La canicule a déjà eu des effets radicaux sur l’organisation. Lors de l’arrivée dans des Pyrénées-Orientales ravagées par les flammes, les spectateurs ont été invités à rester chez eux. Dimanche, dans une Corrèze en vigilance rouge, le tracé a été réduit d’une trentaine de kilomètres, évitant le cagnard pour s’enfoncer plus vite dans des cols boisés. Pour l’instant, au contraire de la majorité des événements sportifs se tenant dans les mêmes coins, aucune étape n’a été annulée. Grâce à l’art de la négociation du directeur du Tour, Christian Prudhomme ? Ou parce qu’aucun préfet n’a osé prendre une décision aux enjeux politicofinanciers énormes, qui remonterait jusqu’aux plus hauts sommets de l’Etat et provoquerait la colère des élus locaux et des habitants ?
Débat. Sur les bords des routes, les températures n’arrêtent personne et les spectateurs à qui l’on a pu parler n’acceptent que mollement les éventuelles restrictions. De Malemort à Ussel, les fans ont semblé encore plus nombreux que d’habitude, se regroupant dans les coins d’ombre ou les forêts. On peut y voir une folie, d’autant plus que beaucoup abusent de l’alcool dès le matin. On peut aussi considérer que c’est une journée en famille, où les gens s’occupent et prennent soin les uns et des autres, notamment des plus âgés, qui sont d’ordinaire les premières victimes des coups de chaleur, oubliés seuls chez eux.
Chez les coureurs, le débat commence à prendre de l’ampleur. Ils sont nombreux à considérer que cela fait partie des risques du métier, l’essence même du cyclisme de route étant de lutter contre les éléments, les combats les plus épiques contre des météos contraires ayant nourri la légende de ce sport. Ils estiment aussi qu’ils ne sont pas forcément les plus mal lotis, bénéficiant d’eau et de glace à foison, au contraire, par exemple, de tous les invisibles qui préparent les parcours, montent les podiums à l’arrivée, surveillent les parkings, etc. Mais des syndicats de coureurs ont demandé que les courses soient déplacées à des horaires plus cléments quand il fait trop chaud. Tadej Pogačar, le patron du peloton, est allé encore plus loin en conférence de presse dimanche soir. «Si ça ne tenait qu’à moi, a-t-il expliqué, je changerais tout le calendrier. On ne courrait plus dans des endroits chauds en été et en août.» Il ne voit pas non plus d’un bon oeil de décaler les départs à 10 heures du matin, au lieu de midi ou 13 heures actuellement, qui ferait arriver au plus chaud de l’après-midi. A la limite, il faudrait commencer à 8 heures, a-t-il précisé, ce qui nécessiterait de repenser l’organisation de fond en comble.

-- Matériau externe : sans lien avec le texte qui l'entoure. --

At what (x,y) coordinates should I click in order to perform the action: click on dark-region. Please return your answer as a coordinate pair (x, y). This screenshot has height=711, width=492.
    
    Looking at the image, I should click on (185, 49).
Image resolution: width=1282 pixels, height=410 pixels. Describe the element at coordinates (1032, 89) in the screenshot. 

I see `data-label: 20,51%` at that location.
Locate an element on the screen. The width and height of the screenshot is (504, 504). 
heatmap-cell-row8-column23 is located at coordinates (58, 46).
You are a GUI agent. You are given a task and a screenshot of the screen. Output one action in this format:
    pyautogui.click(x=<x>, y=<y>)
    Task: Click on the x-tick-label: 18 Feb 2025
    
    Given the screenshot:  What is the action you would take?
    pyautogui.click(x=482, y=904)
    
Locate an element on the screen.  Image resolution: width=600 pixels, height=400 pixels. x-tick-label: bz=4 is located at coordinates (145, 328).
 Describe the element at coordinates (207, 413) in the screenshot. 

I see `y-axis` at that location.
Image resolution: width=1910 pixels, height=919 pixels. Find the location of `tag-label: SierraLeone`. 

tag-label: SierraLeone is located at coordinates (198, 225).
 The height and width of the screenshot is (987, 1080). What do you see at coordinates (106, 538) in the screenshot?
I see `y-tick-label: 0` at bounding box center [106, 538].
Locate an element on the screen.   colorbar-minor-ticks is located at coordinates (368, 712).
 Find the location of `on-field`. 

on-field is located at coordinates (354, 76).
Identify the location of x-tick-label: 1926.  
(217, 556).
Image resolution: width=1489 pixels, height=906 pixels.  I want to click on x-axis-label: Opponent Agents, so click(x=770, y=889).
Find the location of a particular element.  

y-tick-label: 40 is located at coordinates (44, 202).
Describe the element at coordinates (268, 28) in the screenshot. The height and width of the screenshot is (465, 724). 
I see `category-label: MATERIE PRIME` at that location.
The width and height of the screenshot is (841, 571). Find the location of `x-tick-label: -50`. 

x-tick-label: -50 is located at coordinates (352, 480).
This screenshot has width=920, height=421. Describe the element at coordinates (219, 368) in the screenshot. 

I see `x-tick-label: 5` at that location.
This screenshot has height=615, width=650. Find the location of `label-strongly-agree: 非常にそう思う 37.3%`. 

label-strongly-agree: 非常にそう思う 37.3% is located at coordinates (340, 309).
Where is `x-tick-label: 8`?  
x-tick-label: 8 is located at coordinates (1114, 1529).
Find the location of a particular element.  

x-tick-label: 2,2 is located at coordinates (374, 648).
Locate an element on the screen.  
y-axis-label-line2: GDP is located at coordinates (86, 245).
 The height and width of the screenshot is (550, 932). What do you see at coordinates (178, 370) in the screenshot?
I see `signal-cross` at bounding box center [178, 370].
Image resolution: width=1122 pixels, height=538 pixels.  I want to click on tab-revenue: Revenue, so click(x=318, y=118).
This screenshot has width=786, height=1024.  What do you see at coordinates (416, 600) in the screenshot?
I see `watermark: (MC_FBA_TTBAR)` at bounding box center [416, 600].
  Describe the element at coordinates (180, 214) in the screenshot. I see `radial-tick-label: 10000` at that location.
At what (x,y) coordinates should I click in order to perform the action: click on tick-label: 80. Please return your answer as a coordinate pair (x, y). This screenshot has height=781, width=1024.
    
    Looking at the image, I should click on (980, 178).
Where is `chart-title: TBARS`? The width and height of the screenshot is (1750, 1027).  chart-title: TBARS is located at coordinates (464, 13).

Luttes. Pour le moment, l’organisateur, ASO, s’est refusé à envisager ces options, qui seraient probablement désastreuses pour les audiences, la présence en bord de route et financièrement. Nul doute que le débat va continuer si les températures continuent d’être caniculaires avant l’arrivée à Paris ou dès la prochaine édition.
Il faut dire aussi que sur le plan sportif, il n’y a pas grand-chose à discuter. Tadej Pogačar a déjà écrasé le Tour. En trois fois : en laissant gagner son coéquipier Isaac del Toro à Barcelone, en gagnant aux Angles, puis en pulvérisant ses adversaires et le record de l’ascension du Tourmalet. Pour cette deuxième semaine qui commence ce mardi par une étape dans le Cantal allant jusqu’au sommet du Lioran, il faut s’intéresser aux accessits pour trouver un semblant d’intérêt: les luttes pour le maillot vert ou pour le podium, avec les jeunes Français Paul Seixas et Lenny Martinez en bonne position, s’annoncent indécises.